Powered mobility for middle-aged and older adults: systematic review of outcomes and appraisal of published evidence
- PMID: 18401265
- DOI: 10.1097/PHM.0b013e31816de163
Powered mobility for middle-aged and older adults: systematic review of outcomes and appraisal of published evidence
Abstract
Objective: To identify the outcomes of power mobility devices for middle-aged and older adult users, and to critically appraise the research evidence.
Design: Systematic review of primary source studies involving adults aged 50 and over using power mobility devices (1996-2007). Articles were (i) mapped to the Taxonomy of Assistive Technology Device Outcomes, which describes categories of impact of assistive devices from the vantages of effectiveness, social significance, and subjective well-being; and (ii) appraised using the Grading of Recommendations, Assessment, Development, and Evaluation criteria.
Results: This review retained 19 studies and identified 52 different categories of impacts of power mobility devices spanning the three vantages of the taxonomy. The coverage of outcome dimensions was not as extensive for adults age 50 and over as it was for mixed-age groups. Most of the research designs were assigned very low evidence grades. Three studies were low to moderate in quality of evidence, among which one was a randomized trial.

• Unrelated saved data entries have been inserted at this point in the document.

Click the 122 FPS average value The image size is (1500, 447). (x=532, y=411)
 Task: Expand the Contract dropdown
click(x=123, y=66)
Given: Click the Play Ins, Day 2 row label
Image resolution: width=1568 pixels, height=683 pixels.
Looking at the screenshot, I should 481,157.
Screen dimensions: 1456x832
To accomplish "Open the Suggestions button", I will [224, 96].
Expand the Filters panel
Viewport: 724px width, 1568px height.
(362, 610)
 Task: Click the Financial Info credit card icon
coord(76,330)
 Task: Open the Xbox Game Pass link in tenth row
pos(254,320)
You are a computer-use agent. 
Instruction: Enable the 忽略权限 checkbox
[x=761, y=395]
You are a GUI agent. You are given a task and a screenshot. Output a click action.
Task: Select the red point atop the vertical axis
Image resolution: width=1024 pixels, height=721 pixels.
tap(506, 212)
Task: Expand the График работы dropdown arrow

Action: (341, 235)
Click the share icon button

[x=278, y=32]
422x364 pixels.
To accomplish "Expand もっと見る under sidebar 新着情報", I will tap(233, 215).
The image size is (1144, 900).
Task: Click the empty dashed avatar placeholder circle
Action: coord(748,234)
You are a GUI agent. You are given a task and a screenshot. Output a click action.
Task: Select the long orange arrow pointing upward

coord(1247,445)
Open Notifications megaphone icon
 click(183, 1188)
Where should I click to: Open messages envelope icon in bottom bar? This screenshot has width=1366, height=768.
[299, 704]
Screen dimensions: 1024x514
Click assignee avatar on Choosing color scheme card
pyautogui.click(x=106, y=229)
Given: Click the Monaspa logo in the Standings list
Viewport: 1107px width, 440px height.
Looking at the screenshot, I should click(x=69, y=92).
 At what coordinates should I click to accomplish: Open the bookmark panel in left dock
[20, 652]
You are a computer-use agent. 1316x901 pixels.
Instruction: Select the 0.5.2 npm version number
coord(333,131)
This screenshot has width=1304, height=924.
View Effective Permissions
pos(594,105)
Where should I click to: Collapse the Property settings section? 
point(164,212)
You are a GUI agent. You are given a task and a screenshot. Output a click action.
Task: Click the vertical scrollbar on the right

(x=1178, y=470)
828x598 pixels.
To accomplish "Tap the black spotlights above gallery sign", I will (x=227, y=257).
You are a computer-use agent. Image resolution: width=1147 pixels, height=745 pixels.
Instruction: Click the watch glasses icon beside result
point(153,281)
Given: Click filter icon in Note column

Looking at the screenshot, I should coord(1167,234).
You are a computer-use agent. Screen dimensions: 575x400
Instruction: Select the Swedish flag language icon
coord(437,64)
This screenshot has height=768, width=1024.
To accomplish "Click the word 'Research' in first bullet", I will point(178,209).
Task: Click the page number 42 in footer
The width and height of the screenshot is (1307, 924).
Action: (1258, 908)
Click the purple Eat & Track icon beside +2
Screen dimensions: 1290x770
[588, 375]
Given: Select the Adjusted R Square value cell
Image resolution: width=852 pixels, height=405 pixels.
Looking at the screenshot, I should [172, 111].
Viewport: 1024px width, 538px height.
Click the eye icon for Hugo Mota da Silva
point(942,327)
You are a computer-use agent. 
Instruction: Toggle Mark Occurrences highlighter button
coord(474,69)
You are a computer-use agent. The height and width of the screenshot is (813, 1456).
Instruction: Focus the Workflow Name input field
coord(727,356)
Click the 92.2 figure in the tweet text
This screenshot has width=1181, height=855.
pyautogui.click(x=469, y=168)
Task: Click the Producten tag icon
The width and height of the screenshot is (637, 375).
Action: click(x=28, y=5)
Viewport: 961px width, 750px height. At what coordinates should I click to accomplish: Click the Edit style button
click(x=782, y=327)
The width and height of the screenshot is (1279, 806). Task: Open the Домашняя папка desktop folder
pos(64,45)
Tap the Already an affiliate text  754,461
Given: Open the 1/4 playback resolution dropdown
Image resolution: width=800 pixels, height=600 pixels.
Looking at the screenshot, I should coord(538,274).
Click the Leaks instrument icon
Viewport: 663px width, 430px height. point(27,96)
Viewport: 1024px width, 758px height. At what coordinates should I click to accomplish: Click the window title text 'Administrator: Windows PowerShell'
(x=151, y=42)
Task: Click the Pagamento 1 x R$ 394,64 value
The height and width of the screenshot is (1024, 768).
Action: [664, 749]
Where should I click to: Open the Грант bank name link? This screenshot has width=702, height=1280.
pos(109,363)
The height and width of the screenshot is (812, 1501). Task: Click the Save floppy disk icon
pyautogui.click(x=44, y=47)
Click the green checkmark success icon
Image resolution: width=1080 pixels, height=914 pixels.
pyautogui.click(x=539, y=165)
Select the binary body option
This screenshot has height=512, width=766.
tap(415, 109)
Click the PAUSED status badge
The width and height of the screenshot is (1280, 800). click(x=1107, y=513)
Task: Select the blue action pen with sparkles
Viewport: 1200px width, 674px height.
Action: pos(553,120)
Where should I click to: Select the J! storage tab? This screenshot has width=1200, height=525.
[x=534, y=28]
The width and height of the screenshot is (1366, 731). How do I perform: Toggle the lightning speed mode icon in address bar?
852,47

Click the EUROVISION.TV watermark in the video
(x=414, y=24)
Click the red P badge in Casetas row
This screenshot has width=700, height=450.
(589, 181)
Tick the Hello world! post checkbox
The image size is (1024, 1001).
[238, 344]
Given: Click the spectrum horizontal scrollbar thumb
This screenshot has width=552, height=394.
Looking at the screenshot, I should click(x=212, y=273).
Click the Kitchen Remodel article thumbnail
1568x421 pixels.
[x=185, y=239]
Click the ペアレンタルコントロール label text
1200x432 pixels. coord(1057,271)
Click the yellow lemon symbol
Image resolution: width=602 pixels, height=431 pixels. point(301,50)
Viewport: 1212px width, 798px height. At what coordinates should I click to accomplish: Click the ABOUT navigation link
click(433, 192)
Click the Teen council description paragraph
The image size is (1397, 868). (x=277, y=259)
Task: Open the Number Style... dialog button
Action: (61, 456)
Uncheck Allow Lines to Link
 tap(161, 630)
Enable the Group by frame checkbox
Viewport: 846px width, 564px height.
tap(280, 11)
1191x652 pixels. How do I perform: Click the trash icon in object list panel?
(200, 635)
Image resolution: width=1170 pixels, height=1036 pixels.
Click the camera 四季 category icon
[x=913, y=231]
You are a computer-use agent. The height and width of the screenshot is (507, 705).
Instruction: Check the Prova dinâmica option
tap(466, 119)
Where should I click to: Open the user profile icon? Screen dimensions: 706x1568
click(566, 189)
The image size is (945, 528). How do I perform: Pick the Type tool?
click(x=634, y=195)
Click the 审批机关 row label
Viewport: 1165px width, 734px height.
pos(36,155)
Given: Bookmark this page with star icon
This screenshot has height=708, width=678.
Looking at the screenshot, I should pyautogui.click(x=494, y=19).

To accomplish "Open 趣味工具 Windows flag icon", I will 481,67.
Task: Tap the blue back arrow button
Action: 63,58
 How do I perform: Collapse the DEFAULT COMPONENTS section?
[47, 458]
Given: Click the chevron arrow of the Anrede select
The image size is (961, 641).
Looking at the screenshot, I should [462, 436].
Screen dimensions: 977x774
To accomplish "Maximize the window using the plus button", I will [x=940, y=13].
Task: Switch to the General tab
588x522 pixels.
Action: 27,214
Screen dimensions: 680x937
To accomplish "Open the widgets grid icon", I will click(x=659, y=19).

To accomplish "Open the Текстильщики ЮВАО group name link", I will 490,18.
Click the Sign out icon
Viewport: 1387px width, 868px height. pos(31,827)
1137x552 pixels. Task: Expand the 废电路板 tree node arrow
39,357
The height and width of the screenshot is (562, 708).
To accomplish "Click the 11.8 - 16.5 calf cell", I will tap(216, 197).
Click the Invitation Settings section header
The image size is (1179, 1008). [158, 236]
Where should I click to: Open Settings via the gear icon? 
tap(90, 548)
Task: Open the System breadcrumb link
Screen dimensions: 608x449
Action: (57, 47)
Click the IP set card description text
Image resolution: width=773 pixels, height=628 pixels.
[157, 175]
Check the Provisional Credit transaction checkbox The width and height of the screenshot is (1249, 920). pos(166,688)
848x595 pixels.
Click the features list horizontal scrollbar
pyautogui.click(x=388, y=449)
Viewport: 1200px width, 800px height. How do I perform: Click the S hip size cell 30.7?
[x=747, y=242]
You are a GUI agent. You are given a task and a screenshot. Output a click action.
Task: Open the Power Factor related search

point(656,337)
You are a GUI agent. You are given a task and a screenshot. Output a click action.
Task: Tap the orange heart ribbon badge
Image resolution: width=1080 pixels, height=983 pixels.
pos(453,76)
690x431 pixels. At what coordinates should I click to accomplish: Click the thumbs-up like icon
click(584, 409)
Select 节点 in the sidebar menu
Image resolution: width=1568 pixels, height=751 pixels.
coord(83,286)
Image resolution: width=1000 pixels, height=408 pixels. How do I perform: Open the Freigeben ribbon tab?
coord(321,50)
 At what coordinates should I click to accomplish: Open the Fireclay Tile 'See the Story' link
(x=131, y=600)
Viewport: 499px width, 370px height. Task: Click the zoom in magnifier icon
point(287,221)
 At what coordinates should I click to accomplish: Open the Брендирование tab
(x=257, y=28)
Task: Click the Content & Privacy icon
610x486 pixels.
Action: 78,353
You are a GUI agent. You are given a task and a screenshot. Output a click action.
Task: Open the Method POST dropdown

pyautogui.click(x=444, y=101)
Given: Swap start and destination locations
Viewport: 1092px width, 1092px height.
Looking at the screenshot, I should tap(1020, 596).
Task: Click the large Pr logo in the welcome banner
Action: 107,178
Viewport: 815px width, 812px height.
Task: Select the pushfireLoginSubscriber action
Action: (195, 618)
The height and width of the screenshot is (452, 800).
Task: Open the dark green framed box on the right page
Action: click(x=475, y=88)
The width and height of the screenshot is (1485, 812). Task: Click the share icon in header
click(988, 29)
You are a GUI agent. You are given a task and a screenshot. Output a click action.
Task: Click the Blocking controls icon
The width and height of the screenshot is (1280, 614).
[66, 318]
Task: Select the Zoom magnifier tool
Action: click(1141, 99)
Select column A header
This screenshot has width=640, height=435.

Conclusions: A vast array of potential impacts of powered mobility devices have been described in the last decade. The level of quality of this evidence is improving, but most of these studies were not designed to verify causal relationships, and this is largely responsible for the absence of unequivocal evidence for directly attributing benefits to devices themselves and for quantifying relationships between power mobility device intervention and outcome. To raise the level of evidence about power mobility device interventions in older adults, studies are needed that use prospective designs, better-defined user groups, and well-grounded conceptual frameworks for measuring interventions and outcomes.